▶ _SET PROBLEM_: Update the rows starting at the line containing "This screenshot has width=819, height=1456." and ending at the line containing "will click(x=947, y=325)." by changing "Screen dimensions" to "Screen size". Give back only those lines, with everything else left as it is.

▶ _SUPPLIED DATA_:
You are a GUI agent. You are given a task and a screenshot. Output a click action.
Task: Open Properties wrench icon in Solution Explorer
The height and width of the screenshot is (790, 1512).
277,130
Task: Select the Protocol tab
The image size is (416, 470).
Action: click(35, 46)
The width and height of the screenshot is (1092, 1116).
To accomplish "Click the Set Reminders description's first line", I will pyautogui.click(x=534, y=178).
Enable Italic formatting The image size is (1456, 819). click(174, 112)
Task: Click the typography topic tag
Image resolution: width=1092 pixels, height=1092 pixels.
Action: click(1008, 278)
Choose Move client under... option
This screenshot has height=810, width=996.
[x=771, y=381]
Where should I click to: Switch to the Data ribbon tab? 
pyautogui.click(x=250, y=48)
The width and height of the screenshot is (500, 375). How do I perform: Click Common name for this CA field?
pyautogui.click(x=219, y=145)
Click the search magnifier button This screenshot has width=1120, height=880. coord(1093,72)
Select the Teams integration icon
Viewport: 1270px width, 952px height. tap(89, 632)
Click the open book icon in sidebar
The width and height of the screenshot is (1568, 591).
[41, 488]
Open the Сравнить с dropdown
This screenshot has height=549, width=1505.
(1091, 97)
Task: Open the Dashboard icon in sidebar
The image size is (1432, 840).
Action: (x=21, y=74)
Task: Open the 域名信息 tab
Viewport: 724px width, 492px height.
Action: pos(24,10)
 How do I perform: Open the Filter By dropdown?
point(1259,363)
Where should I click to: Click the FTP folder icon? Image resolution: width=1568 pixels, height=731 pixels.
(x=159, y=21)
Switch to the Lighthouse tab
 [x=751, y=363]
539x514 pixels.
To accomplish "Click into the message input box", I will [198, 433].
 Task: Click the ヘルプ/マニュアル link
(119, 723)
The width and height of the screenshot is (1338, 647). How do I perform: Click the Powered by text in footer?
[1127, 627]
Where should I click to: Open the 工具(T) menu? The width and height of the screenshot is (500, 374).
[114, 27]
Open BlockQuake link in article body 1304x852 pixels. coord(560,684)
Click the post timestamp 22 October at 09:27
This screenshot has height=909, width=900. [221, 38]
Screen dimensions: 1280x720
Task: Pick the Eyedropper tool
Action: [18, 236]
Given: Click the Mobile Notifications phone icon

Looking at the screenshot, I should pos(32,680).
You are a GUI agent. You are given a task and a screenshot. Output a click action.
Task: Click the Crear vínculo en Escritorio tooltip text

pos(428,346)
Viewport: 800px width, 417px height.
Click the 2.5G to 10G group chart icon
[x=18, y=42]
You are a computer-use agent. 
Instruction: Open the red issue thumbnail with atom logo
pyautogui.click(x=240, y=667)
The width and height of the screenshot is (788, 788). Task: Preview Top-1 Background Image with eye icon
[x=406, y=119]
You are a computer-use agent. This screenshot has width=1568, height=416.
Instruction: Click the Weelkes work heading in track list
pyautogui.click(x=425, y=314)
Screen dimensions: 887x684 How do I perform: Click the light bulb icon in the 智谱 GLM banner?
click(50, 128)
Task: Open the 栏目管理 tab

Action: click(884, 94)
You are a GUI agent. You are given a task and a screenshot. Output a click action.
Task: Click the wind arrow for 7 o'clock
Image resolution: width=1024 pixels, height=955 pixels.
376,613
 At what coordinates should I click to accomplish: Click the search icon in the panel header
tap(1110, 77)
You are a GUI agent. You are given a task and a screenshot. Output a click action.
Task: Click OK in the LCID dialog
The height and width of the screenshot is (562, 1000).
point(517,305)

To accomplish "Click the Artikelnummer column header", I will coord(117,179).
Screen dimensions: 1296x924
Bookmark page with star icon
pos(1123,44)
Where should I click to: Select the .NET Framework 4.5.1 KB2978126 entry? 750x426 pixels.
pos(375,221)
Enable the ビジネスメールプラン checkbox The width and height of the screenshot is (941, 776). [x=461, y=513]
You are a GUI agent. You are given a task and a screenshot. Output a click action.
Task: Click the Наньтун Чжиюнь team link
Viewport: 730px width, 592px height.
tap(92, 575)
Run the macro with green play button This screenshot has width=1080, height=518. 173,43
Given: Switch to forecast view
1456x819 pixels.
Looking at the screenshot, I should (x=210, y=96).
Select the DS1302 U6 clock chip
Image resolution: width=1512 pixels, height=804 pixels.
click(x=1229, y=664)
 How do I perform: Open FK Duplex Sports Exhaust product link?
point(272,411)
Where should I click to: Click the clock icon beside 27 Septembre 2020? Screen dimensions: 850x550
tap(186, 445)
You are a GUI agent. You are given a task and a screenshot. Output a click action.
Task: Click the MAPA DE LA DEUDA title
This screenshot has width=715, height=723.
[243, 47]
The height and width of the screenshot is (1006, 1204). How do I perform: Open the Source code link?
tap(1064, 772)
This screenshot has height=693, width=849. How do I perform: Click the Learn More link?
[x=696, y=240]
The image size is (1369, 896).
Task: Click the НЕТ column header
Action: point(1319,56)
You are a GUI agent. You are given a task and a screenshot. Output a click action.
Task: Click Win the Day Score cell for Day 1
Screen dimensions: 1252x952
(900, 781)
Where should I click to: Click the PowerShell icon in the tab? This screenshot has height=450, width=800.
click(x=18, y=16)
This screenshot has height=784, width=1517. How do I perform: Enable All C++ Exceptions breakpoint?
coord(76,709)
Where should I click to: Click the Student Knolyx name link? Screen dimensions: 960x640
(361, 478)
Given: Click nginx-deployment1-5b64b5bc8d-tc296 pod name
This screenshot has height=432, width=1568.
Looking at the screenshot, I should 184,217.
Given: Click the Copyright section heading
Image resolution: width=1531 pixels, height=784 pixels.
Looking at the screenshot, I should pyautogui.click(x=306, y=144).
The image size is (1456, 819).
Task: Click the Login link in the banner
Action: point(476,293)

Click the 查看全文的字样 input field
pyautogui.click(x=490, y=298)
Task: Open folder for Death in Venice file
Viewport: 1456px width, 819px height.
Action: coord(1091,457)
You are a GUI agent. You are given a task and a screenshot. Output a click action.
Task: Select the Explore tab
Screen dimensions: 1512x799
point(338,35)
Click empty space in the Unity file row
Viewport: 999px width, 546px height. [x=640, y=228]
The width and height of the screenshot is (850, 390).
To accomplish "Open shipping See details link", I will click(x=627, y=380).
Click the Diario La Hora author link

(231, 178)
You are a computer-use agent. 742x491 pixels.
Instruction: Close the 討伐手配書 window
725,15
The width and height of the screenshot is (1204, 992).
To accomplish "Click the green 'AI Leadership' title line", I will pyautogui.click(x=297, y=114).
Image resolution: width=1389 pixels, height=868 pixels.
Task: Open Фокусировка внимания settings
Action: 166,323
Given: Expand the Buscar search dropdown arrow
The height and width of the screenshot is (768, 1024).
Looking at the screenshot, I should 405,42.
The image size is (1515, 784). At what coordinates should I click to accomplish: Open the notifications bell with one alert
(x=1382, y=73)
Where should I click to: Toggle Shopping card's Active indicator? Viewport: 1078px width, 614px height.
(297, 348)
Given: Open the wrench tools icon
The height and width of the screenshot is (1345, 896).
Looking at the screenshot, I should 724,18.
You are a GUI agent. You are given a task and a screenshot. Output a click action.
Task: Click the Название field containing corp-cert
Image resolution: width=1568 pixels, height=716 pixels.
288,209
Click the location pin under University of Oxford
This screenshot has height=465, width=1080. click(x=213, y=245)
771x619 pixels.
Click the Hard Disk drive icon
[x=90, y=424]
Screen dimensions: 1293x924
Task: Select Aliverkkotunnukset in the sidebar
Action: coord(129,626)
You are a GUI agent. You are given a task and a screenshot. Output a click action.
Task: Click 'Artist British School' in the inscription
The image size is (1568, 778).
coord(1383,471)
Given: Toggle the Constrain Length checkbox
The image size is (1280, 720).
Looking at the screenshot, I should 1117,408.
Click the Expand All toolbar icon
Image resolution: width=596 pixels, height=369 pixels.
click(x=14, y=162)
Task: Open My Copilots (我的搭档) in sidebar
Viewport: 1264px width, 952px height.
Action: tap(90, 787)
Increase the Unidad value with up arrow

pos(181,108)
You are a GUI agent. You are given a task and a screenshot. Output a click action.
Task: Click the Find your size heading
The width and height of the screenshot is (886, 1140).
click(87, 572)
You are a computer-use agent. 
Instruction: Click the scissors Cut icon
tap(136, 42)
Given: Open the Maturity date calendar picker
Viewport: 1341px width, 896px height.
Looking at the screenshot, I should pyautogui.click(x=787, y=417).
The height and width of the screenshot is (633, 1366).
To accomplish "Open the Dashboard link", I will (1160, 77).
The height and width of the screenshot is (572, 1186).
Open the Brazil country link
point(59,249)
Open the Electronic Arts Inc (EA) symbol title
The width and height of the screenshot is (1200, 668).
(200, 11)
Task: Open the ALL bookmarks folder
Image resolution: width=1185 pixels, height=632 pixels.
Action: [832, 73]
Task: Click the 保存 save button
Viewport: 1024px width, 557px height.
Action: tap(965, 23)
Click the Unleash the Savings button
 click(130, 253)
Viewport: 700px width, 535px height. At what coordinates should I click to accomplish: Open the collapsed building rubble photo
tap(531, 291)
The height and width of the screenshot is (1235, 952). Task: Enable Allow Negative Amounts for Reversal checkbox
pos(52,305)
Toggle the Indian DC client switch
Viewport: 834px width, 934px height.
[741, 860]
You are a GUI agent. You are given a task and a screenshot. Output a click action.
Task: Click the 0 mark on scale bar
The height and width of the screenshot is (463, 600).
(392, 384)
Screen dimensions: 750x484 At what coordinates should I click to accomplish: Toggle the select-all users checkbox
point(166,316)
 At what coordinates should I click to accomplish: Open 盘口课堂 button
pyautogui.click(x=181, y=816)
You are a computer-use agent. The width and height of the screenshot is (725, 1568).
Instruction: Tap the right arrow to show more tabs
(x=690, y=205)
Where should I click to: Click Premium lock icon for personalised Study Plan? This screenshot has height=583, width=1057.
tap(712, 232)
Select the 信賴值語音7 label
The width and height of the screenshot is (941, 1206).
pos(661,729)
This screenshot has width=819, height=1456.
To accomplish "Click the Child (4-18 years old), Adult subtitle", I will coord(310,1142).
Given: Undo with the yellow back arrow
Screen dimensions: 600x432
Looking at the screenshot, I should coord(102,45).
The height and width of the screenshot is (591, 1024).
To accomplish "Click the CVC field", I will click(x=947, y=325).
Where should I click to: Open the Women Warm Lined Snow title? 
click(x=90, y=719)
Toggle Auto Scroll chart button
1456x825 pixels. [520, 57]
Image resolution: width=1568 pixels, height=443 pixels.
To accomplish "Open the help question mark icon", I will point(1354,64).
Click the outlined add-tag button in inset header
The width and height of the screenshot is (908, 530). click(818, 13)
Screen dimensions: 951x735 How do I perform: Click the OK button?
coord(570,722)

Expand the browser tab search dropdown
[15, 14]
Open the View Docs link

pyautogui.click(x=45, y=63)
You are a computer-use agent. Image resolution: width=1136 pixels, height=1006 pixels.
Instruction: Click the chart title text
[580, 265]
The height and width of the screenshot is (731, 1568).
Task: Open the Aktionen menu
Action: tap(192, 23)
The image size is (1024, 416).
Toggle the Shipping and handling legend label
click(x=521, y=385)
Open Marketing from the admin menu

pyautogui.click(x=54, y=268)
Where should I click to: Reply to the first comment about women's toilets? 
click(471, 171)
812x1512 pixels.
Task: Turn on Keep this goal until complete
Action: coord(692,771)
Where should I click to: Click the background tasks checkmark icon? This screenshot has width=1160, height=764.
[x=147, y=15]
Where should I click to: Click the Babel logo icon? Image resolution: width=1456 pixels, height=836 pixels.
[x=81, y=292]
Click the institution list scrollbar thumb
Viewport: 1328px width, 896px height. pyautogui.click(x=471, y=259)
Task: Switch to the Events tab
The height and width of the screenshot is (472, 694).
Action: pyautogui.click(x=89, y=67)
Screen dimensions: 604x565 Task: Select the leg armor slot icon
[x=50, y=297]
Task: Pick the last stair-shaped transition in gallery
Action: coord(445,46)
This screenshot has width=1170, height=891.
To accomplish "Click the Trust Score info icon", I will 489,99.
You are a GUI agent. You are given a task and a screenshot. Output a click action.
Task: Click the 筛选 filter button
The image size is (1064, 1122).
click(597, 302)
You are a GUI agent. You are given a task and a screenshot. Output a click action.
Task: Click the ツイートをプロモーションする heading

▶ _THE SOLUTION_:
This screenshot has width=819, height=1456.
To accomplish "Click the Child (4-18 years old), Adult subtitle", I will coord(310,1142).
Given: Undo with the yellow back arrow
Screen size: 600x432
Looking at the screenshot, I should coord(102,45).
The height and width of the screenshot is (591, 1024).
To accomplish "Click the CVC field", I will click(x=947, y=325).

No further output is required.